Software Application source ↗ source url updated Wed Jun 17 2026 00:00:00 GMT+0000 (Coordinated Universal Time)

vLLM (PagedAttention)

vLLM is “a high-throughput and memory-efficient inference and serving engine for LLMs” (UC Berkeley Sky Computing Lab, now community-governed). It’s the concrete serving engine behind several mechanisms this wiki describes abstractly — notably the production form of continuous-batching and the kv-cache-management technique PagedAttention — and it doubles as a near-complete catalogue of the datacenter inference regime: nearly every lever in synthesis ships in one codebase. Sources: the official vLLM GitHub repo (primary, this refresh) + the vLLM docs.

PagedAttention — the headline

PagedAttention applies OS-style virtual-memory paging to the kv-cache: instead of one contiguous allocation per request, KV blocks are non-contiguous pages, giving “near-zero fragmentation” and enabling “KV-cache sharing” across requests (e.g. shared prompt prefixes). This directly attacks the memory pressure the KV-cache memory problem identifies as what makes serving hard — more concurrent requests fit in the same VRAM. The technique’s peer-reviewed origin and measured results live on paged-attention-paper (Kwon et al., SOSP 2023).

The full lever set (per the GitHub repo)

The repo lists vLLM as bundling, in one engine, essentially every optimization this wiki tracks:

Serving: continuous-batching of incoming requests, chunked prefill (splitting the prefill phase), and prefix caching (KV reuse across requests).
speculative-decoding: multiple draft strategies — n-gram, suffix, EAGLE, DFlash.
quantization: a wide format matrix — FP8, MXFP8/MXFP4, NVFP4, INT8, INT4, GPTQ, AWQ, GGUF — the data-type lever cutting across weights and KV.
Kernels & compilation: FlashAttention (flash-attention), FlashInfer, TRTLLM-GEN; piecewise and full CUDA/HIP graphs; graph-level transforms via torch.compile.
Parallelism: tensor, pipeline, data, expert (for MoE), and context parallelism.

So vLLM is where the wiki’s separate mechanism pages converge into a single production system — it embodies the datacenter regime of the two serving regimes (maximize GPU utilization across many concurrent users), the counterpart to llama-cpp‘s on-device regime.

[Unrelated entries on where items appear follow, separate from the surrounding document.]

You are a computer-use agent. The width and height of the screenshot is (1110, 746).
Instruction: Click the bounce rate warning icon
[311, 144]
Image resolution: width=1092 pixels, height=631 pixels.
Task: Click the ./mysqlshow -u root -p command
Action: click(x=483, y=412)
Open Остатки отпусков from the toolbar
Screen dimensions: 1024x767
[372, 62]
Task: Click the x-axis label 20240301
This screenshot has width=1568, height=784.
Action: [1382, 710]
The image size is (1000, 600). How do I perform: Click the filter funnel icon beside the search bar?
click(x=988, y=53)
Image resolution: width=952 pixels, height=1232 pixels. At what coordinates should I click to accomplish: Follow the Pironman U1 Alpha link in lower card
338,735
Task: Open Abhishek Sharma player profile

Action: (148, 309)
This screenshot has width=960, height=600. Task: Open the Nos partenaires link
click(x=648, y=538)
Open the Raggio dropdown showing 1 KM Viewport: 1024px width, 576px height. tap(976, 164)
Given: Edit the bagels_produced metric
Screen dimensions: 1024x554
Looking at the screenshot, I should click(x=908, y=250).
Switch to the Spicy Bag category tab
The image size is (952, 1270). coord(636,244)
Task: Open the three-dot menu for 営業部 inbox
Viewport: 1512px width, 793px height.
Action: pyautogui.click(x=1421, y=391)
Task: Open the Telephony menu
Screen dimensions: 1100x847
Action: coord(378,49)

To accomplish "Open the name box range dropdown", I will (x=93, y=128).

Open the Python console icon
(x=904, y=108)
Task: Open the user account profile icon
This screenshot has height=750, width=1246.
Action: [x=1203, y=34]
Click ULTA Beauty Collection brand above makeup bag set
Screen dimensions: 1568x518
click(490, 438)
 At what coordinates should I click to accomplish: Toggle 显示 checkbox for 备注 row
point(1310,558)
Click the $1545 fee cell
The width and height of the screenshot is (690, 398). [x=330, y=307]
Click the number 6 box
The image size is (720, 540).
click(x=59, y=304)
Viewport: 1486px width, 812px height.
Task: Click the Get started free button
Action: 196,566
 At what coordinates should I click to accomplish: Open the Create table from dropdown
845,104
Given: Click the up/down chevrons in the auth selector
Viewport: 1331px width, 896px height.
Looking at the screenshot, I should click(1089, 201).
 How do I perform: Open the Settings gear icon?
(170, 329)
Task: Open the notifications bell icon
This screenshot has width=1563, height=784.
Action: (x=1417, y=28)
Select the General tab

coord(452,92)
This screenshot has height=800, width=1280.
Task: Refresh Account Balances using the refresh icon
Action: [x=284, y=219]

Breadth: hardware & models

Hardware: NVIDIA & AMD GPUs, x86/ARM/PowerPC CPUs, Google TPUs, Intel Gaudi, and other accelerators — far beyond a single-vendor GPU engine.
Models: “200+ model architectures” — decoder-only LLMs, mixture-of-experts, multimodal (LLaVA, Qwen-VL), and embedding models.

Benchmark caveat — partly closed

The widely-cited figure — “continuous batching enables 23× throughput … while reducing p50 latency” — is the batching technique broadly, not vLLM alone, and the GitHub README states “state-of-the-art serving throughput” without first-party benchmark numbers. The peer-reviewed origin now supplies a defensible number: the PagedAttention paper (Kwon et al., SOSP 2023) measures 2–4× throughput over FasterTransformer and Orca at the same latency, widening “with longer sequences, larger models, and more complex decoding.” So PagedAttention’s specific contribution is grounded; a which-lever-bought-what decomposition across vLLM’s full stack (batching vs paging vs quantization vs speculative decoding) is still the spoke’s standing open question.

Accessible secondary

For a from-scratch walkthrough of the headline ideas (the OS-paging analogy, the “reserved-but-idle tokens” waste framing, prefix/beam-search sharing), see how-does-vllm-work — a T3 explainer (Amit Shekhar / Outcome School). It adds no numbers; the measured results stay on paged-attention-paper.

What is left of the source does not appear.